4. **Find the other speed:**
* Now that we know v1_final, we can use Equation B to find v2_final:
3.00 + v1_final = v2_final
3.00 + (-1.00) = v2_final
v2_final = 2.00 m/s

5. **State the final answer with directions:**
* Puck 1 (the 0.450-kg puck) has a final velocity of -1.00 m/s. Since we said East is positive, this means it's moving at 1.00 m/s to the **West**.
* Puck 2 (the 0.900-kg puck) has a final velocity of 2.00 m/s. This means it's moving at 2.00 m/s to the **East** (in the original direction of Puck 1).

Alternative answer

Answer: Puck 1: 1.00 m/s, West
Puck 2: 2.00 m/s, East Explain
This is a question about elastic collisions . The solving step is:

First, let's write down what we know about our two pucks before they crash:

* **Puck 1 (the ice puck):**
* Its mass (we'll call it m1) is 0.450 kg.
* Its starting speed (v1_initial) is 3.00 m/s, heading East.

* **Puck 2 (the other puck):**
* Its mass (m2) is 0.900 kg.
* It's just sitting there, so its starting speed (v2_initial) is 0 m/s.

The problem tells us it's a "perfectly elastic collision." This is a fancy way of saying that when the pucks bump into each other, they bounce off super cleanly! No energy gets lost as heat or sound, and their "pushing power" (which we call momentum) stays exactly the same before and after the bump.

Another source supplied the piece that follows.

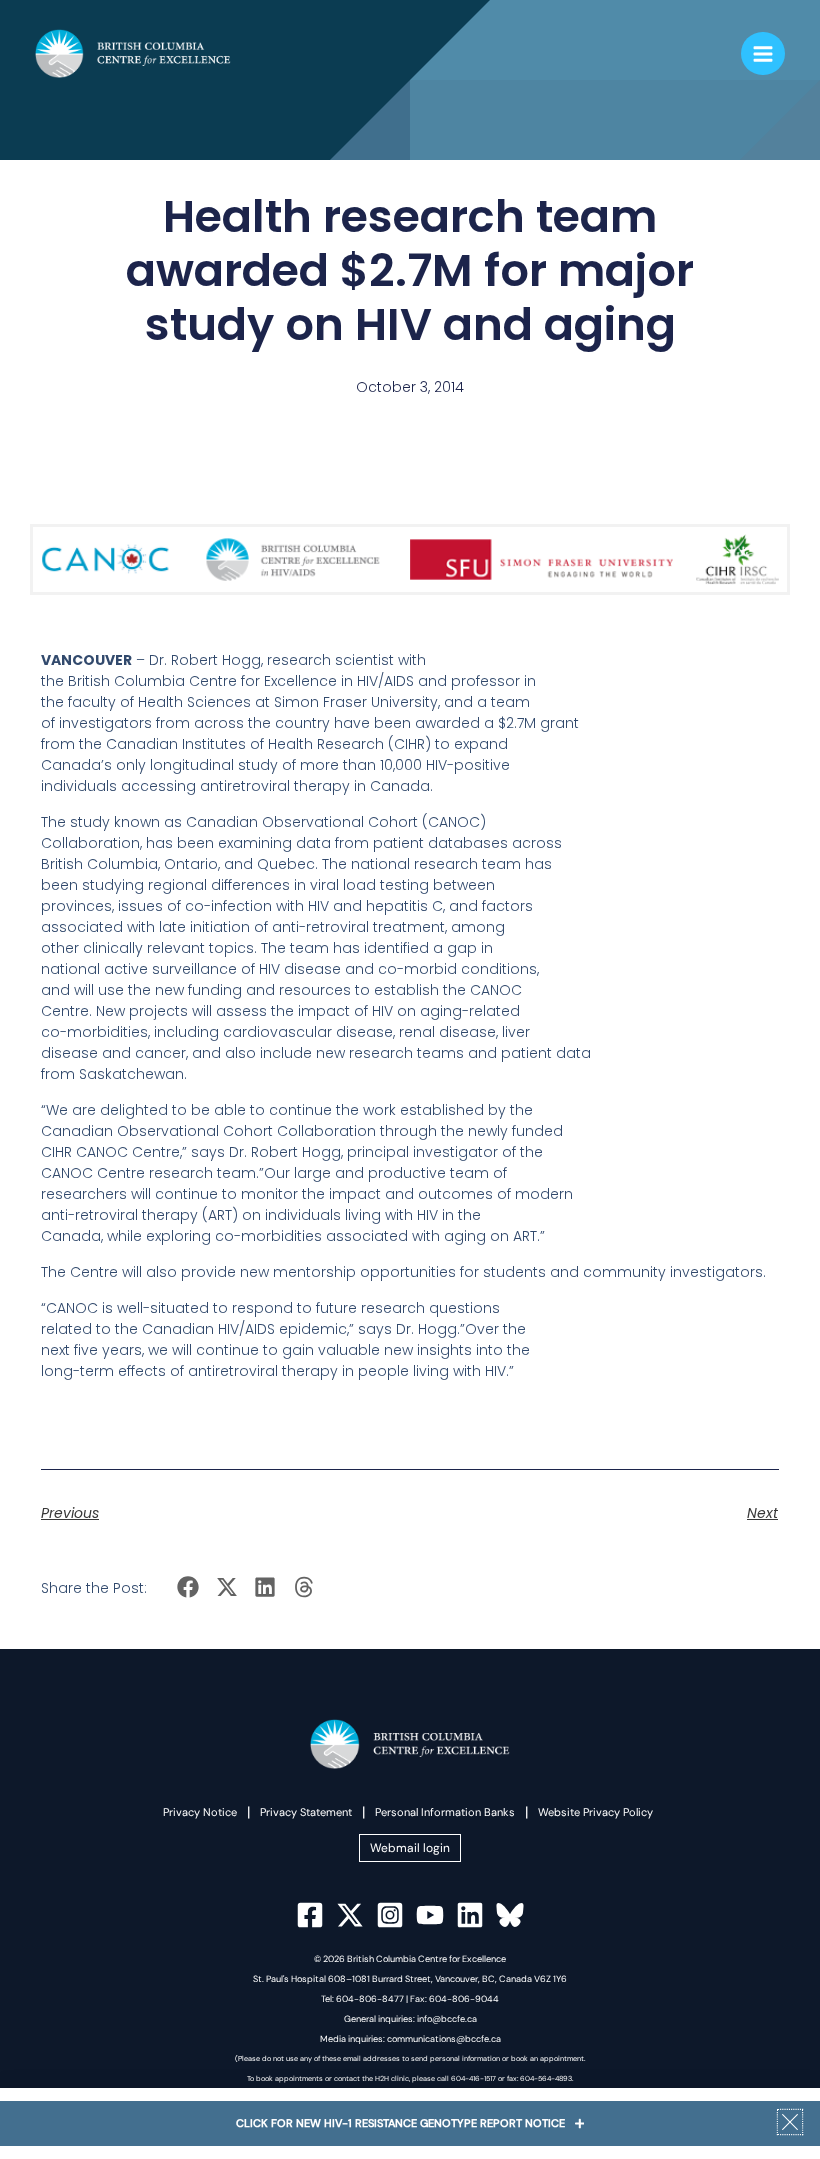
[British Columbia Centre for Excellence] (133, 53)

For these kinds of head-on elastic collisions, especially when one object starts at rest, we have some special "shortcut" rules (they're like secret math tricks we learn in class!) to find their new speeds after the crash:

**For Puck 1's new speed (after the crash):**
The rule is: `v1_final = [(m1 - m2) / (m1 + m2)] * v1_initial`

Let's put in our numbers:
`v1_final = [(0.450 kg - 0.900 kg) / (0.450 kg + 0.900 kg)] * 3.00 m/s`
`v1_final = [-0.450 kg / 1.350 kg] * 3.00 m/s`
`v1_final = [-1/3] * 3.00 m/s`
`v1_final = -1.00 m/s`

The minus sign means Puck 1 actually bounces *backward*! Since it was originally going East, it will now be going West.
So, Puck 1's new speed is **1.00 m/s towards the West**.

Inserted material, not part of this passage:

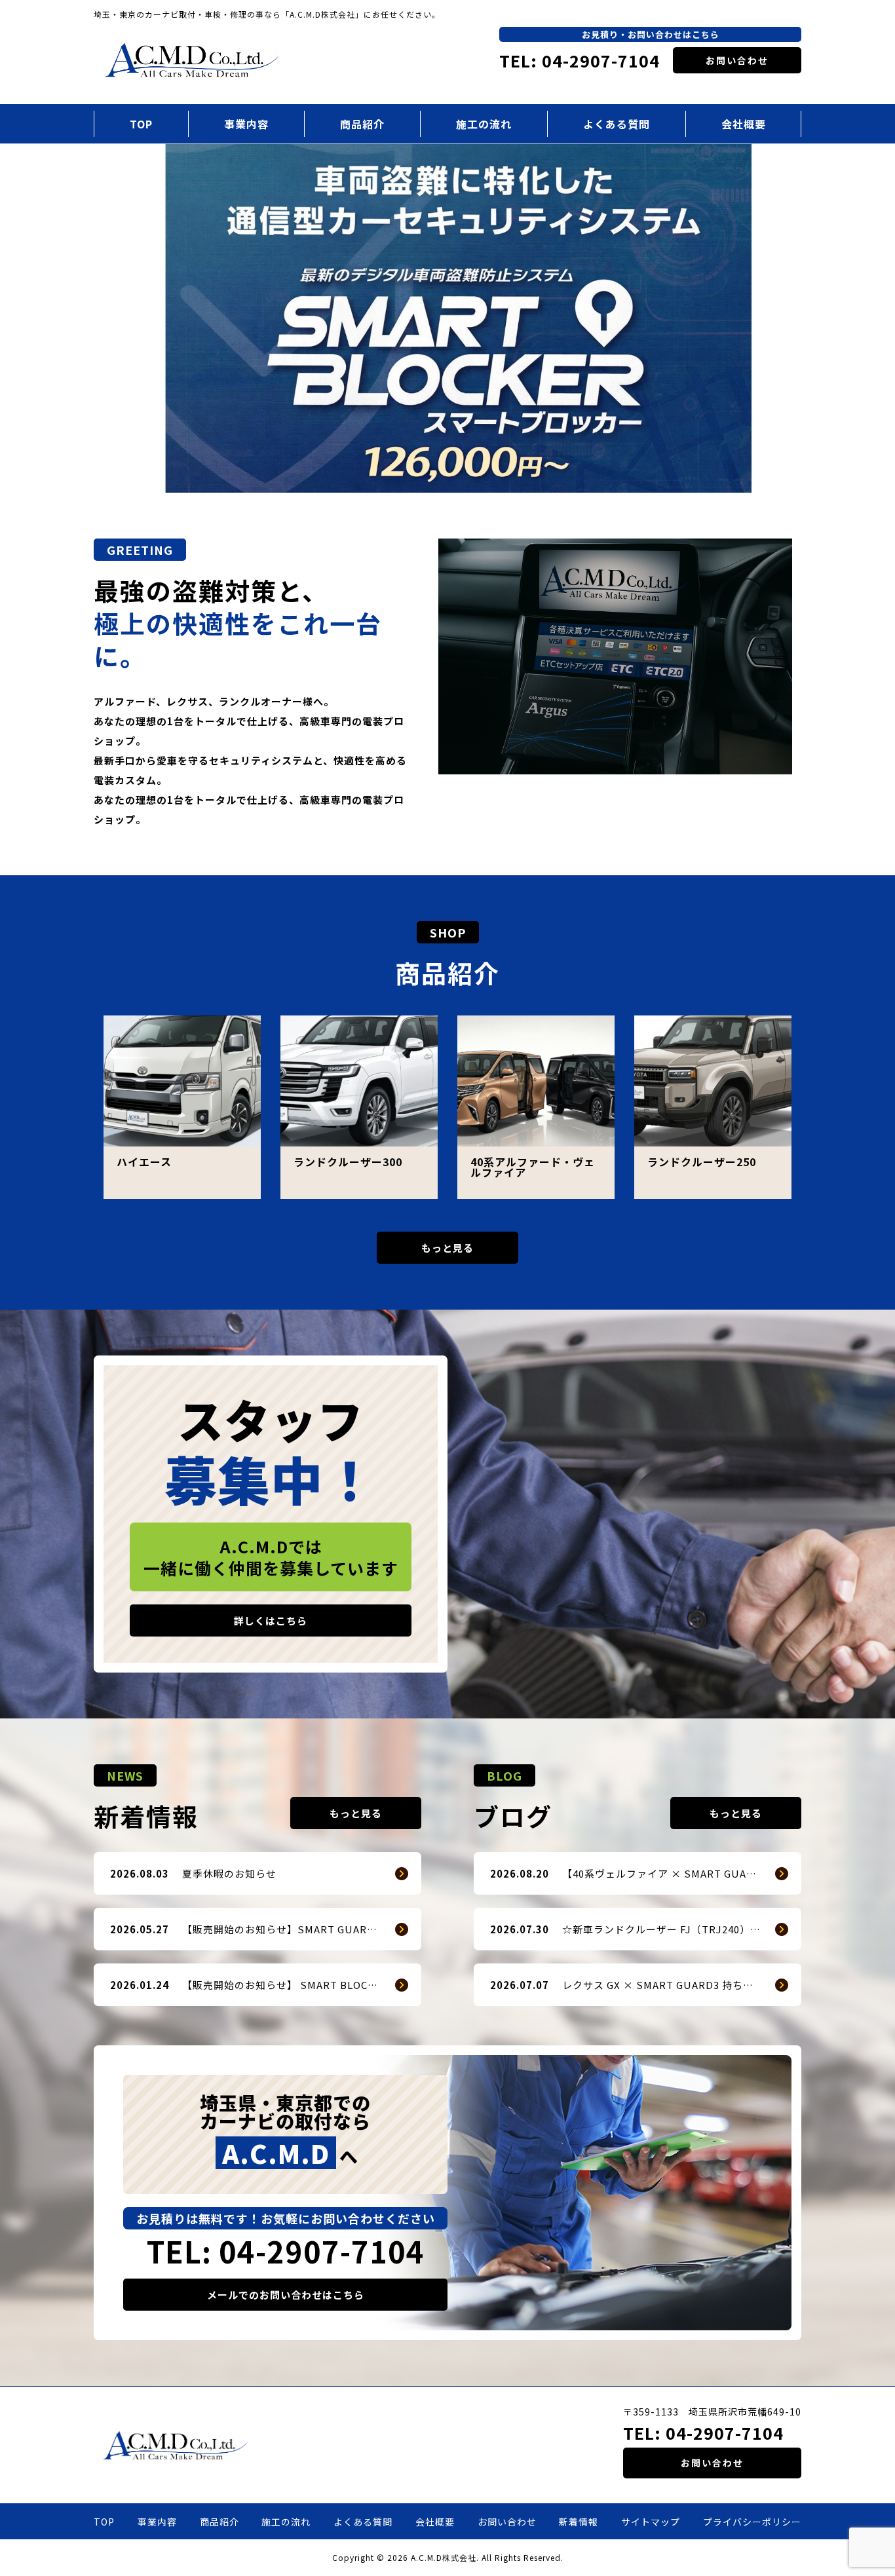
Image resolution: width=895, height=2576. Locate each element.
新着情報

**For Puck 2's new speed (after the crash):**
The rule is: `v2_final = [2 * m1 / (m1 + m2)] * v1_initial`

Let's put in our numbers:
`v2_final = [2 * 0.450 kg / (0.450 kg + 0.900 kg)] * 3.00 m/s`
`v2_final = [0.900 kg / 1.350 kg] * 3.00 m/s`
`v2_final = [2/3] * 3.00 m/s`
`v2_final = 2.00 m/s`

The positive sign means Puck 2 moves *forward* in the same direction Puck 1 was initially going, which is East.
So, Puck 2's new speed is **2.00 m/s towards the East**.

And there you have it! The first puck bounces back, and the second puck gets a good push forward!